Personal information
- Full name: Volodymyr Oleksandrovych Kaplychnyi
- Date of birth: 26 February 1944
- Place of birth: Kamianets-Podilskyi, Ukrainian SSR, Soviet Union
- Date of death: 19 April 2004 (aged 60)
- Place of death: Kyiv, Ukraine
- Height: 1.81 m (5 ft 11 in)
- Position: Defender

Senior career*
- Years: Team / Apps / (Gls)
- 1962–1963: FC Dynamo Khmelnytskyi / ?
- 1964–1965: SKA Lviv / ?
- 1966–1975: CSKA Moscow / 288 / (5)

International career
- 1968–1974: USSR / 62 / (0)

Managerial career
- 1978: CSKA Moscow (assistant)
- 1979–1980: SKA Lviv
- 1981: SKA Kyiv (technical director)
- 1983–1984: SKA Odesa

Medal record
Representing Soviet Union
Olympic Games
| Bronze medal – third place | 1972 Munich | Team competition |
UEFA European Championship
| Silver medal – second place | 1972 Belgium |  |

= Volodymyr Kaplychnyi =

Ukrainian footballer (1944–2004)

Volodymyr Oleksandrovych Kaplychnyi (Володимир Олександрович Капличний; 26 February 1944 – 19 April 2004) was a Ukrainian association football defender.

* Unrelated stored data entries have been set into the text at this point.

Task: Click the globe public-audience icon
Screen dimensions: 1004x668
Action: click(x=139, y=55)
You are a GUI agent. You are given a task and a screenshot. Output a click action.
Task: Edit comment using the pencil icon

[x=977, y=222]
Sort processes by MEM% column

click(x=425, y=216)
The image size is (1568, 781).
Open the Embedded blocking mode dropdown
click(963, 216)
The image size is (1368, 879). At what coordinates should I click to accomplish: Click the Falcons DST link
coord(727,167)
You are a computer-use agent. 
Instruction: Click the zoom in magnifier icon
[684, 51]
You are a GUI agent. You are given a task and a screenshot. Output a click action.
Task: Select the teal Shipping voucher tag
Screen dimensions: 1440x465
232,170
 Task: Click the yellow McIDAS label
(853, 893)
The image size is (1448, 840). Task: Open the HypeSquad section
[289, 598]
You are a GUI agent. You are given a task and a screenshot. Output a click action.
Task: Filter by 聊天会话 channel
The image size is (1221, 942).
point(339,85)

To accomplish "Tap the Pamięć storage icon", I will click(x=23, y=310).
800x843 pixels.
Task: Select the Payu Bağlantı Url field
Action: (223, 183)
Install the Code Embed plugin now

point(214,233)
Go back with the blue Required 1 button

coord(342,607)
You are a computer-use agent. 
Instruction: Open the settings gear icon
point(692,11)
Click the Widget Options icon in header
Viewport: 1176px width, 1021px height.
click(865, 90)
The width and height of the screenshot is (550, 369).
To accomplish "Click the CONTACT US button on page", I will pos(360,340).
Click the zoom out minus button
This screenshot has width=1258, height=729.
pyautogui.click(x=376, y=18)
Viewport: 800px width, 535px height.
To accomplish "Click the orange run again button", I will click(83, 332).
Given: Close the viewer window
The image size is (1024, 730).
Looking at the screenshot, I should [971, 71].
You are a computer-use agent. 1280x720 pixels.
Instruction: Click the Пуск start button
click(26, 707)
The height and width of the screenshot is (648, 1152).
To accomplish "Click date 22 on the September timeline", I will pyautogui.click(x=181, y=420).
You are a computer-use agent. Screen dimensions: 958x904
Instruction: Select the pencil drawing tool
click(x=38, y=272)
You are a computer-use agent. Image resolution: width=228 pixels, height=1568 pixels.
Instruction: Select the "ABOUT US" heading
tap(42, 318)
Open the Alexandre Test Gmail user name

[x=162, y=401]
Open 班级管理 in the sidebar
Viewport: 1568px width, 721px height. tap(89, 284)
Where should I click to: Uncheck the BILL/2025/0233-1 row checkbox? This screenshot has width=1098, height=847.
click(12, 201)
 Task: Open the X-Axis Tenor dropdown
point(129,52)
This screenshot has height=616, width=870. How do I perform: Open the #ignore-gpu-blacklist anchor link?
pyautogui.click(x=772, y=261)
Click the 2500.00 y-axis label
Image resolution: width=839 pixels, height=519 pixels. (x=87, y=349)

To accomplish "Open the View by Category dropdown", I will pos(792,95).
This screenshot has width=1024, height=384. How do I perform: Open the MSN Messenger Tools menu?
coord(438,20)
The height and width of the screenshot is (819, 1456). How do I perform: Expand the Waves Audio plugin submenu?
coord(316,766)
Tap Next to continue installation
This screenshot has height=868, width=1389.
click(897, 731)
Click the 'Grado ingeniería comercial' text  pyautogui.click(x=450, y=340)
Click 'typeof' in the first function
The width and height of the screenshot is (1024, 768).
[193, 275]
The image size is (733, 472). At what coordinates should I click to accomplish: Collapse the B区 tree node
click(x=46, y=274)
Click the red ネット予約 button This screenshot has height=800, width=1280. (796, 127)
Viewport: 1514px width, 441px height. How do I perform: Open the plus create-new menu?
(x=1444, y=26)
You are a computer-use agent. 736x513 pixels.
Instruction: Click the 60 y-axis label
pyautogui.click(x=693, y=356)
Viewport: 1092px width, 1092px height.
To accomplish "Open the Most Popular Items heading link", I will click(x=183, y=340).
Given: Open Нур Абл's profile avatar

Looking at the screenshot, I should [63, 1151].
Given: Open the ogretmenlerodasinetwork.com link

During his career he played for FC Dynamo Khmelnitsky (1962–1963), SKA Lviv (1964–1965) and PFC CSKA Moscow (1966–1975). He earned 62 caps for the USSR national football team, and participated in UEFA Euro 1968, the 1970 FIFA World Cup, and UEFA Euro 1972. He also earned a bronze medal at the 1972 Olympics.